Jednak, aby tak się stało coś jeszcze musi się wydarzyć. Na powstałe cmentarzysko muszą opaść najdrobniejsze, unoszone przez prądy wodne minerały, z których na dnie powstaną muły oraz iły. Są tak drobne, że gdy opadną na dno, tworzą prawie nieprzepuszczalną warstwę, całkowicie izolującą martwe szczątki organiczne wraz z żerującymi na nich bakteriami, od wpływów środowiska zewnętrznego. W takim zamkniętym, naturalnym laboratorium powstają substancje gotowe do przeobrażenia się w gaz. Aby mogły stać się błękitnym paliwem, musi się jednak jeszcze coś wydarzyć...
Podróż do wnętrza Ziemi
Początkowo niewielkie miąższości nowo złożonych osadów powodują jedynie całkowitą izolację pogrzebanej pod nimi warstwy materii organicznej. Dogodne do rozwoju bakterii beztlenowych warunki powodują, że w pozornie martwym środowisku toczy się aktywne życie. Jego przejawem są między innymi produkty przemiany materii beztlenowców, takie jak biogaz często nazywany również biometanem. Nie jest to jednak ten sam gaz, którego poszukujemy w skałach. Aby powstał gaz ziemny muszą minąć nie lata, a miliony lat, podczas których odkładające się powyżej naszej warstwy organicznej osady, dosłownie wepchną ją swoim ciężarem w głąb Ziemi.
Prawdziwa przemiana może się rozpocząć dopiero, gdy przygotowana wcześniej przez procesy metaboliczne bakterii substancja organiczna, zostanie poddana oddziaływaniu odpowiednich temperatur oraz ciśnień. Aby proces się rozpoczął warstwa materii organicznej musi zostać pogrzebana na głębokości 2 kilometrów pod powierzchnią ziemi, gdzie temperatura osiągnie około 60 ºC.
W takich warunkach substancja organiczna zaczyna się przekształcać, na początek przyjmując postać żółtobrunatnej, lżejszej od wody cieczy: ropy naftowej. Dzieje się tak, aż do osiągnięcia głębokości 4 kilometrów pod powierzchnią ziemi, gdzie przy temperaturach przekraczających 120ºC zaczyna powstawać substancja lotna - gaz ziemny. Proces zostanie przerwany, jeśli zawierające materię organiczną skały zostaną pogrążone jeszcze głębiej, gdzie na głębokościach powyżej 5 kilometrów ogromne ciśnienia i temperatury przekraczające 150ºC doprowadzą do zniszczenia zawartej w skale substancji organicznej.

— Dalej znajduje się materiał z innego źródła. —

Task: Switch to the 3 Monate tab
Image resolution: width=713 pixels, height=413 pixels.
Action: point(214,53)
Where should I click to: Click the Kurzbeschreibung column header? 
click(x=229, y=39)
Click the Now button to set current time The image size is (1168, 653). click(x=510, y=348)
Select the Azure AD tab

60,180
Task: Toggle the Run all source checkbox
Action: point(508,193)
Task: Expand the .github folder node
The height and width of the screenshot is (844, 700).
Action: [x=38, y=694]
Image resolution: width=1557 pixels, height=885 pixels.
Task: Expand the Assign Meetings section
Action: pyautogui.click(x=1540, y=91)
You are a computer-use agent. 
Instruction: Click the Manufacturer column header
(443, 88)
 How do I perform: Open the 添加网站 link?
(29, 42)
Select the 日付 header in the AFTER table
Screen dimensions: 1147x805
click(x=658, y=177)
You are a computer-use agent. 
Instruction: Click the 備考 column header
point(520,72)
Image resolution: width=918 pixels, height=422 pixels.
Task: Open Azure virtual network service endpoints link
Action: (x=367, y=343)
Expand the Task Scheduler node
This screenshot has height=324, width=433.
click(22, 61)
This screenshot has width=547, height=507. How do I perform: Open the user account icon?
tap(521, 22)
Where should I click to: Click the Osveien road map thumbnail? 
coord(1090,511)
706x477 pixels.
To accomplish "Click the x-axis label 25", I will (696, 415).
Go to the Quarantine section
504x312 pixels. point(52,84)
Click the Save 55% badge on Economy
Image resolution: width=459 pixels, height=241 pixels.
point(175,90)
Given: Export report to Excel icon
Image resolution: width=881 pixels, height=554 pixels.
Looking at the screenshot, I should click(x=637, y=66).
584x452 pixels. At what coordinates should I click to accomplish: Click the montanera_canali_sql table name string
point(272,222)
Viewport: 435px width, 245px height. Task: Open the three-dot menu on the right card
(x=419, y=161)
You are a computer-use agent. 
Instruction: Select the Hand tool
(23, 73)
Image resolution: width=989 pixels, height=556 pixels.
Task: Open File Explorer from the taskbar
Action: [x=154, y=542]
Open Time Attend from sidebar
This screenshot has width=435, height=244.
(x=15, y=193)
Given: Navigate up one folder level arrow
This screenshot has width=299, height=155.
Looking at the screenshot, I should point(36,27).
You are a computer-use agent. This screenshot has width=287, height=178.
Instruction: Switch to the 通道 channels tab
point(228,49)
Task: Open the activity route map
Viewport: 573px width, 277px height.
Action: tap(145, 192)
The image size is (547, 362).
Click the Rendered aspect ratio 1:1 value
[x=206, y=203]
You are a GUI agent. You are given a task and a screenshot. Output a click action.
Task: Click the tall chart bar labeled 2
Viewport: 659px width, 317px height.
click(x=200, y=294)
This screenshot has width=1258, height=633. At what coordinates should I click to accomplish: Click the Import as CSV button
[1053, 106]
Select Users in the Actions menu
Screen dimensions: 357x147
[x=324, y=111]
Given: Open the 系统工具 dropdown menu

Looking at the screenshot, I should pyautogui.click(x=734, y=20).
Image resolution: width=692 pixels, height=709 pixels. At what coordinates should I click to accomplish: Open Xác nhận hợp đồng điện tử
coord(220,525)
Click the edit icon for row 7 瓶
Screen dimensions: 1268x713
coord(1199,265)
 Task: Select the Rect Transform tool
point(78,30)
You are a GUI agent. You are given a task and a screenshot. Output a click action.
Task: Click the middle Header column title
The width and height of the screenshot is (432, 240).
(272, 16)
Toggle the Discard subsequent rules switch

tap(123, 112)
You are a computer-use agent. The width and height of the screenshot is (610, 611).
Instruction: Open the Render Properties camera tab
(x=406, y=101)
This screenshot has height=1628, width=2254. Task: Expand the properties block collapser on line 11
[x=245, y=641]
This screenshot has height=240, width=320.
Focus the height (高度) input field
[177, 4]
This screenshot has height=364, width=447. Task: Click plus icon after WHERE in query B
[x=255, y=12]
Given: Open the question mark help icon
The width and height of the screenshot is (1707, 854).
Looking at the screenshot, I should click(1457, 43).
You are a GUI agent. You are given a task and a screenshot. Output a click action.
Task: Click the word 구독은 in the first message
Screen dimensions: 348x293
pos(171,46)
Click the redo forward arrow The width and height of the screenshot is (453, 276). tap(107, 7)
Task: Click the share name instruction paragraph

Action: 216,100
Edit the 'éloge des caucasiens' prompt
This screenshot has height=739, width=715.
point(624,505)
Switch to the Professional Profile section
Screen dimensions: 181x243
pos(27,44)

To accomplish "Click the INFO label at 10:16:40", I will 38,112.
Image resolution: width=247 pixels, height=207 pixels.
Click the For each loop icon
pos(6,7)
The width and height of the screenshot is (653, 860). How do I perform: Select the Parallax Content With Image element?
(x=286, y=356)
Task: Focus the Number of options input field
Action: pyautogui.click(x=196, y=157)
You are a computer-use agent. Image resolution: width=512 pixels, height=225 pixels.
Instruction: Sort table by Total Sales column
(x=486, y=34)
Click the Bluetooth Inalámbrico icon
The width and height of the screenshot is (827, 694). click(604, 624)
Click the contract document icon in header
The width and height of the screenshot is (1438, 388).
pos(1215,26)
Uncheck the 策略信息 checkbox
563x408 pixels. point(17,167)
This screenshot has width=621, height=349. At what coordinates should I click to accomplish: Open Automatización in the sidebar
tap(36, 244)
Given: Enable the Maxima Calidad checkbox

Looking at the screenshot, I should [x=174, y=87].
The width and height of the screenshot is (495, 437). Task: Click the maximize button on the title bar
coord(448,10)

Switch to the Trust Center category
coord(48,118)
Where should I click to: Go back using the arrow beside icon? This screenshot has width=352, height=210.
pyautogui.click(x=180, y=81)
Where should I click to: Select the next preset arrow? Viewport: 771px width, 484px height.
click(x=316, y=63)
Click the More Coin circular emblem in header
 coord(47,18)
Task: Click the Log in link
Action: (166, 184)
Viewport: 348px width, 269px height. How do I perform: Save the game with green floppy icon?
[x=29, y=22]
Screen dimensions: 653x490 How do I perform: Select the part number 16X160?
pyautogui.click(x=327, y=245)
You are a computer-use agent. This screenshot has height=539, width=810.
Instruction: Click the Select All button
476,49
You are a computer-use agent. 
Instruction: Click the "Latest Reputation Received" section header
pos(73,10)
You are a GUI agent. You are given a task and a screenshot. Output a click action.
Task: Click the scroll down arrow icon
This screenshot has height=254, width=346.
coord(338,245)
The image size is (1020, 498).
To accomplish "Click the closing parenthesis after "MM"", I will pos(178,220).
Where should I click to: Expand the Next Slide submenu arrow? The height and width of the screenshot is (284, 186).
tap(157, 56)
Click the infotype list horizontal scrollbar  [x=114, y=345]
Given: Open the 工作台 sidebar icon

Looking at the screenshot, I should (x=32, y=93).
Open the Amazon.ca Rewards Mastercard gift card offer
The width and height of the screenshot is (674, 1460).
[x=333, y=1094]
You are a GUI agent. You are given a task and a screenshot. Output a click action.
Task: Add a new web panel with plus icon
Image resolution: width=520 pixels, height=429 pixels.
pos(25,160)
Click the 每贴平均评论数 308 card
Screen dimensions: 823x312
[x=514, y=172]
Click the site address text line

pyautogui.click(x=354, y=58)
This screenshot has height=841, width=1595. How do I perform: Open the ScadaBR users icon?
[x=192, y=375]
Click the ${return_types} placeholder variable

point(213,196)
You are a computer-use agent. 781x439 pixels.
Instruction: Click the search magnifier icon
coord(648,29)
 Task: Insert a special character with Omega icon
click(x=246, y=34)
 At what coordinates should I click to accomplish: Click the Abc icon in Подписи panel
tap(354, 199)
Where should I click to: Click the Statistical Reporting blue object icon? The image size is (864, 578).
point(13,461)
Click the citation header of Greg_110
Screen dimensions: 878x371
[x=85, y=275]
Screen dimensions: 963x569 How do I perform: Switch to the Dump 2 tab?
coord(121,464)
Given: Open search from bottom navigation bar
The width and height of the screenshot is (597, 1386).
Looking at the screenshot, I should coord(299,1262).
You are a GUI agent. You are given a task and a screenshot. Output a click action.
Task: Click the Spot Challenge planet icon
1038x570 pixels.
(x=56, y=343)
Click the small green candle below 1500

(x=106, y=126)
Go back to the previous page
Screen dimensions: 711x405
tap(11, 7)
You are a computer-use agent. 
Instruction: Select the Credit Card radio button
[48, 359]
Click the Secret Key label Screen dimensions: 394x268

Przez cały ten czas, gdy wzbogacona w materię organiczną skała znajduje się w strefie powstawania gazu (tzw. okno gazowe), poddawana jest oddziaływaniu ciśnień wynikających z masy naciskających na nią osadów.
Ciśnienie to powoduje, że lotny gaz wypychany jest z wolnych przestrzeni skały, w której powstał. Zgodnie z rożnicą malejących ku górze ciśnień, gaz rozpocznie swoją powrotną wędrówkę ku powierzchni ziemi.